« L’art est le produit de deux pôles ; il y a le pôle de celui qui fait l’œuvre et le pôle de celui qui la regarde. Je donne à celui qui regarde autant d’importance qu’à celui qui la fait. » 1
Marcel Duchamp
 Why not sneeze Rrose Sélavy (Pourquoi ne pas éternuer ?), 1921. Ready-made, cage à oiseaux, 152 cubes de marbre en forme de sucre, os de seiche et thermomètre, 12,4 x 22,2 x 16,3 cm. Collection Louise et Walter Arensberg. (Une réplique de 1964 est au musée national d’Art moderne de Paris.)
© Philadelphia Museum of Art. Photo : The Louise and Walter Arensberg Collection, in Pierre Cabanne, « Duchamp et Cie », 1996, Paris, éditions Pierre Terrail, p. 126 (haut). |
Le regardeur est agacé par cette chose. Est-ce une œuvre d’art ? Tous les éléments qui la composent sont des objets quotidiens ordinaires. Ce n’est pas un catalogue à la Prévert mais cette accumulation semble inhabituelle, incohérente. La cage est pleine mais sans oiseau. Le marbre est froid mais on n’a pas l’habitude d’utiliser un thermomètre pour mesurer sa température. L’os de seiche ne peut être picoré. L’observateur remarquera la petitesse de la cage et la prédominance du blanc.
Si cette accumulation d’objets naturels ou manufacturés est présentée dans un musée avec un cartel, il s’agit donc d’une œuvre d’art. Cela irrite déjà beaucoup. La lecture du cartel ajoute au questionnement. Nous faisons marcher notre mémoire pour associer la température du marbre à l’instrument de mesure. L’oiseau s’est envolé, la cage est très lourde… L’os de seiche est le vestige d’un autre animal… Il doit y avoir du sens caché… et pourquoi ce titre-question ?

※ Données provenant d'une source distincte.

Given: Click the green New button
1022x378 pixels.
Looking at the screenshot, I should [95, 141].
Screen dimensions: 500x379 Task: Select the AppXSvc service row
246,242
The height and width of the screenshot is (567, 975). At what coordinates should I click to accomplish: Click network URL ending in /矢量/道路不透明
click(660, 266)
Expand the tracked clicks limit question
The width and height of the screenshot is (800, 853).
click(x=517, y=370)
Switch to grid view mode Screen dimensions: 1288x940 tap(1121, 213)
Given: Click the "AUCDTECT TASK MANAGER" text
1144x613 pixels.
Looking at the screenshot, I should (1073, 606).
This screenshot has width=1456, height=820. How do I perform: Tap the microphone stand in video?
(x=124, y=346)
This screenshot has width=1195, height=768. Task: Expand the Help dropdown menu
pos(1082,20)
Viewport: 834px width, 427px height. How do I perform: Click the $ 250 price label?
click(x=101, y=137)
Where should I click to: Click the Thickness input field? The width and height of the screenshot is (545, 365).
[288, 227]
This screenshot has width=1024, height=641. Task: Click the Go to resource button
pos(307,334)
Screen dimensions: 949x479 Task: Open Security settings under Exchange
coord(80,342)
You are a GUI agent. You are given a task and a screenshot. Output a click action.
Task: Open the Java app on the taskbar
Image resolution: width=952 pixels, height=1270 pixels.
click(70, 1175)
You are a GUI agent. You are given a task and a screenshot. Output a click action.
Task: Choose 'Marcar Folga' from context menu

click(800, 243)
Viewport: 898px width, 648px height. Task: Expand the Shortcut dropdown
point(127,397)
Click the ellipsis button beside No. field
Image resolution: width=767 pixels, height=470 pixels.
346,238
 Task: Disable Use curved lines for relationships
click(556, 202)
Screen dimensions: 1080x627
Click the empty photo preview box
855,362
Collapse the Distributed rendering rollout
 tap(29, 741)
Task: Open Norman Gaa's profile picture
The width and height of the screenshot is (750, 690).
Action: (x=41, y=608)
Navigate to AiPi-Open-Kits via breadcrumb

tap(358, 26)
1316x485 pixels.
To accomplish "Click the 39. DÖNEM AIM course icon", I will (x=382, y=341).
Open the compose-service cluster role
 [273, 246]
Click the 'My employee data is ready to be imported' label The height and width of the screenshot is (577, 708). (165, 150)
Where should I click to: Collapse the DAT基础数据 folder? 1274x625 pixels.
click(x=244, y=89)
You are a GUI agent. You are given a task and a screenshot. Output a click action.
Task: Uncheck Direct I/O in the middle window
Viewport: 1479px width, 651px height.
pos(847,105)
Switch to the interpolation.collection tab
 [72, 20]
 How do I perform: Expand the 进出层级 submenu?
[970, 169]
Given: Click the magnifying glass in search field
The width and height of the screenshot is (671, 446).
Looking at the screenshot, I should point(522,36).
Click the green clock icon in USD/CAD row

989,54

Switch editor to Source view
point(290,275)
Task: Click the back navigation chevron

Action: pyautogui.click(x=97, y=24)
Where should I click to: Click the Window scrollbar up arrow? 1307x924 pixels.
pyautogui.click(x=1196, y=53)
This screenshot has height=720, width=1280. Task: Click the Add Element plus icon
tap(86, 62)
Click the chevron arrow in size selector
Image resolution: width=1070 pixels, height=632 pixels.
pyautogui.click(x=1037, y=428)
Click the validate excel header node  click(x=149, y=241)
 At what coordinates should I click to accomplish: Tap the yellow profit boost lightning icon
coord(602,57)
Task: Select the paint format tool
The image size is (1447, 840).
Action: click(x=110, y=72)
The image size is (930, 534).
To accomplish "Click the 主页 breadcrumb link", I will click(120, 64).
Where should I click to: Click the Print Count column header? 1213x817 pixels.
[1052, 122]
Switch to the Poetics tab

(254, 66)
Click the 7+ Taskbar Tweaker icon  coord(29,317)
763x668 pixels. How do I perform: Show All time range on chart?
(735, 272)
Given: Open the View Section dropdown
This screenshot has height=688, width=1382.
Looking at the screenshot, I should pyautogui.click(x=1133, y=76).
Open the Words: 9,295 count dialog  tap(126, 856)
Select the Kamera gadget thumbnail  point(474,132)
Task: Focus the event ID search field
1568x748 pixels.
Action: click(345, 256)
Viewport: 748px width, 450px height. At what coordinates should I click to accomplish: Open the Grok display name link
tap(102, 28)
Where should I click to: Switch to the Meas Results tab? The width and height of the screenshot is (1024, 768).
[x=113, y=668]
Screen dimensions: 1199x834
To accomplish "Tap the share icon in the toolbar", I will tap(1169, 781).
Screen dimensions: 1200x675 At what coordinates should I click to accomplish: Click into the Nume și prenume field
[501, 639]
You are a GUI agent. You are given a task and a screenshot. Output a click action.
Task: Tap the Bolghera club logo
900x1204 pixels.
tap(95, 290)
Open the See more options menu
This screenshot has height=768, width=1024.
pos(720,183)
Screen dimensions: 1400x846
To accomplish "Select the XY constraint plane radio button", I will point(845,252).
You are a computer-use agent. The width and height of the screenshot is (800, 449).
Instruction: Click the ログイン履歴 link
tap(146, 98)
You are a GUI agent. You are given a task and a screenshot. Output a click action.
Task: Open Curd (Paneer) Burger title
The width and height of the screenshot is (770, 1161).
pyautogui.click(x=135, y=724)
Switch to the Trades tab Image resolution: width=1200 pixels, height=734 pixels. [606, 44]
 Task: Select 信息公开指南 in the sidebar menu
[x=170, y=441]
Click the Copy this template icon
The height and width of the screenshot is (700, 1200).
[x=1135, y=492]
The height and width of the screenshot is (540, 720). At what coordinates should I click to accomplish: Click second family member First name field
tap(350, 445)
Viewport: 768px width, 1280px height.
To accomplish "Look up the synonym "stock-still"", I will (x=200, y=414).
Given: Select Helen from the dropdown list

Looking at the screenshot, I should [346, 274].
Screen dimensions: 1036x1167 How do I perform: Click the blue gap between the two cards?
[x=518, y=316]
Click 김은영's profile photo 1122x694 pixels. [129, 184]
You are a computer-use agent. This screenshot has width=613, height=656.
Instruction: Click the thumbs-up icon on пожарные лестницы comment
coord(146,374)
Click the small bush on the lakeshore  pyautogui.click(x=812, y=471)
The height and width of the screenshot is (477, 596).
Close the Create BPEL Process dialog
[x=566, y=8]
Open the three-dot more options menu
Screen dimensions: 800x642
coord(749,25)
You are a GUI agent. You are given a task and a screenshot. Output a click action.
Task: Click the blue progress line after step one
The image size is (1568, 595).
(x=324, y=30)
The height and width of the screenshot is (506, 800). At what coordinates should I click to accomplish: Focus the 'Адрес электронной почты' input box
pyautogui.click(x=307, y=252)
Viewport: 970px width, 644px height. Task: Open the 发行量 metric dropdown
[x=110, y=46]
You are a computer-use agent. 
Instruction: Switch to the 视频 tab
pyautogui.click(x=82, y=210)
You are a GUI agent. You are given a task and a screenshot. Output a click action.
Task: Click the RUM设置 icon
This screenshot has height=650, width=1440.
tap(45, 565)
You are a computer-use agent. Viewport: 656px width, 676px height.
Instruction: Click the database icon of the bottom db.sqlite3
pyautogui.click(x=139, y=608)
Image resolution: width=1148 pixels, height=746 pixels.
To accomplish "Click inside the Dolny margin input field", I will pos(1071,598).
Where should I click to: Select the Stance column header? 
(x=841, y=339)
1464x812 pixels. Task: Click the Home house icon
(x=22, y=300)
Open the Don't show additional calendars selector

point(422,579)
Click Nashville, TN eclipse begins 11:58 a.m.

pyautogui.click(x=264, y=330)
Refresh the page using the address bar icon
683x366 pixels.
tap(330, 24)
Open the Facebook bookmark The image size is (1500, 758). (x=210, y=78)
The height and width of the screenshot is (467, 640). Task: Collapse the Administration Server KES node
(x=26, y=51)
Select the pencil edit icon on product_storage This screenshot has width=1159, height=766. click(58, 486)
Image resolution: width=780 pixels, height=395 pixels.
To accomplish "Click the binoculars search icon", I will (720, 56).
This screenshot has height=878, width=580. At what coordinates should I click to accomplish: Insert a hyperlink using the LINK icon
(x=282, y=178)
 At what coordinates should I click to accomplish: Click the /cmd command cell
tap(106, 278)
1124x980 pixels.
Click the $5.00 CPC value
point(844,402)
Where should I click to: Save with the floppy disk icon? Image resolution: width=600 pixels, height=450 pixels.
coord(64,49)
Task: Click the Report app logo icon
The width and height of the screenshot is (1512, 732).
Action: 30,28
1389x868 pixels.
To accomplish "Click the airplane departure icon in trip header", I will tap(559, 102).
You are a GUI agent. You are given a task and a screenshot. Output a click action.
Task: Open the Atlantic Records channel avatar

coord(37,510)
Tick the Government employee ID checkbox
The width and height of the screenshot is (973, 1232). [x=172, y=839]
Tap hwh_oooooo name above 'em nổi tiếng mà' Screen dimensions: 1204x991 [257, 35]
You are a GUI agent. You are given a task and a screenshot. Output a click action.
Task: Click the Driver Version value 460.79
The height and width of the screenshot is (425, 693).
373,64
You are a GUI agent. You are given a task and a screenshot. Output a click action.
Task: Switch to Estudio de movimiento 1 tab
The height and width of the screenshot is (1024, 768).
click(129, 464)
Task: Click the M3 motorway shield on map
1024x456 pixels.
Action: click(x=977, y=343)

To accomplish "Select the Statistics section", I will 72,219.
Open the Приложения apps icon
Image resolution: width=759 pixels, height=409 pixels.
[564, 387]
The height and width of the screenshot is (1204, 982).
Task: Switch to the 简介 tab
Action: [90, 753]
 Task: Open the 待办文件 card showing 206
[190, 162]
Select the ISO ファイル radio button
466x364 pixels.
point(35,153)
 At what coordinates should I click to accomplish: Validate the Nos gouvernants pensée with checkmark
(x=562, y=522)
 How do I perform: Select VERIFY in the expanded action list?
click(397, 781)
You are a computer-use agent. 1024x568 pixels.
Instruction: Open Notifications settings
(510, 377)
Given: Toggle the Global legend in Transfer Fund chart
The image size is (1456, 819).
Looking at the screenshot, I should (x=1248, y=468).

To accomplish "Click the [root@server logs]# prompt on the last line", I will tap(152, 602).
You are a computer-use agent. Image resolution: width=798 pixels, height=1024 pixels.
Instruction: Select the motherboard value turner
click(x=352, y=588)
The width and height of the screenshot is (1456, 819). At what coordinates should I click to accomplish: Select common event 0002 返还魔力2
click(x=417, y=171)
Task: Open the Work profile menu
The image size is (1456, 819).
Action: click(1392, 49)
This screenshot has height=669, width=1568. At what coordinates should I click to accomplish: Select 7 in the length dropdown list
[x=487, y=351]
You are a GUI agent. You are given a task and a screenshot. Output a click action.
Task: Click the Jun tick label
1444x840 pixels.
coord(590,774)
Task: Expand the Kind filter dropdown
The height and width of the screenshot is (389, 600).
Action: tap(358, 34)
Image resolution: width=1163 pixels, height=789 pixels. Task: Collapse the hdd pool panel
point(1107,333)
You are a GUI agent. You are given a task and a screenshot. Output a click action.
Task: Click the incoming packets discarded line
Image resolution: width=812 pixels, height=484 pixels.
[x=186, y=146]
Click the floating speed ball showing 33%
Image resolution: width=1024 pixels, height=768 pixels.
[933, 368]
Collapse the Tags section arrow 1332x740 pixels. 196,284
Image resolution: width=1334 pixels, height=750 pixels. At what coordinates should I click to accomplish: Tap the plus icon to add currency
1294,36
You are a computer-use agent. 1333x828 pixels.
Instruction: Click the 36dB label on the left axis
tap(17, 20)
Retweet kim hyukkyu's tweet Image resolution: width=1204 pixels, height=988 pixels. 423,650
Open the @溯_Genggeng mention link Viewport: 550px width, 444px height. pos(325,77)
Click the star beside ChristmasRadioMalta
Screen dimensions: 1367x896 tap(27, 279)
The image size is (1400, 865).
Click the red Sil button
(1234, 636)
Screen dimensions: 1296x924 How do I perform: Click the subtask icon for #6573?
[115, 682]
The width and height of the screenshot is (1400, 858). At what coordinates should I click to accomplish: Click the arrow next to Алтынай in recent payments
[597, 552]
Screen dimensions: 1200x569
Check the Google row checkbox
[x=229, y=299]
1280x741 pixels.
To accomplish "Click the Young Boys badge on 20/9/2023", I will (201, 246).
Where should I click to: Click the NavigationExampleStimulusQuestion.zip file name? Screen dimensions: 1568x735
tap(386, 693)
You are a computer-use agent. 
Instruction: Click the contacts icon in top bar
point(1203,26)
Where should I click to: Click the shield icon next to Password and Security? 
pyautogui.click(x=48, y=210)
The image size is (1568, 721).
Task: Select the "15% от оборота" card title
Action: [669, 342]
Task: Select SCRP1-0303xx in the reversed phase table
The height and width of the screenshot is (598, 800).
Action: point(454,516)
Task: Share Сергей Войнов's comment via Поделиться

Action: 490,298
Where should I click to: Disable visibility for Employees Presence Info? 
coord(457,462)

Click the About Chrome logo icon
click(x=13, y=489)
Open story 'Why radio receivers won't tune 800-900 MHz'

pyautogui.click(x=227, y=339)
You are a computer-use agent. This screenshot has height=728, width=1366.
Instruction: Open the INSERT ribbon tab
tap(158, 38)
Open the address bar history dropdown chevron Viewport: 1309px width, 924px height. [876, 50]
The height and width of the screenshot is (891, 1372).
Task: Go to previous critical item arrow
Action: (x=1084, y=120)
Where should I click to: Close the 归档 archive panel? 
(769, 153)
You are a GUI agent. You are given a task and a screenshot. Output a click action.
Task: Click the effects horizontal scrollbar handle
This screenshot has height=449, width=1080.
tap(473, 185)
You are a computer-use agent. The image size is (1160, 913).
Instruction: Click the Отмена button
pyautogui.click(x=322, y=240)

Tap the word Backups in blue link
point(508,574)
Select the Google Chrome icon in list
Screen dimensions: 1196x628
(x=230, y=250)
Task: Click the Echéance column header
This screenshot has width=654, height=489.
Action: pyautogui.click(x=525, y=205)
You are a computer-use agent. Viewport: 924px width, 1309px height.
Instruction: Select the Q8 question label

On peut qualifier cette œuvre de déconcertante, la supposer ironique. C’est son caractère énigmatique qui est le plus intéressant. Le discours tenu sur elle est à l’opposé de l’affirmation, de l’explication. Est-ce le cadre du musée qui l’héberge qui fait que l’objet exposé devient de l’art ? L’hétérogénéité de l’association des composants est-elle l’affirmation que seul l’artiste connaît les raisons de cette accumulation déraisonnable ? Les morceaux de marbre imitent le sucre. Depuis Platon la mimésis est affaire esthétique. L’étrangeté intrigue car nous supposons un sens possible. L’art serait-il réservé aux seuls initiés ? Cube, cubisme, sucre, sucré, art pompier bien léché. L’éternuement n’est pas maîtrisable, pourquoi ne pas faire avec désinvolture des détournements, des associations qui échappent au sens, autorisent la liberté des sauts poétiques ?
« Duchamp lui-même acceptait de bonne grâce toutes les interprétations, même les plus farfelues, car elles l’intéressaient non pas en tant que vérités mais comme autant de créations de la part de ceux qui les formulaient 2. »
Après Duchamp, l’art n’est plus obligé de représenter, il peut présenter, donner à voir notre propre interrogation sur l’art, notre désir d’être constructeur et non suiviste. Ce qui caractérise l’énigme, c’est le questionnement sans cesse réactivé car sans réponse.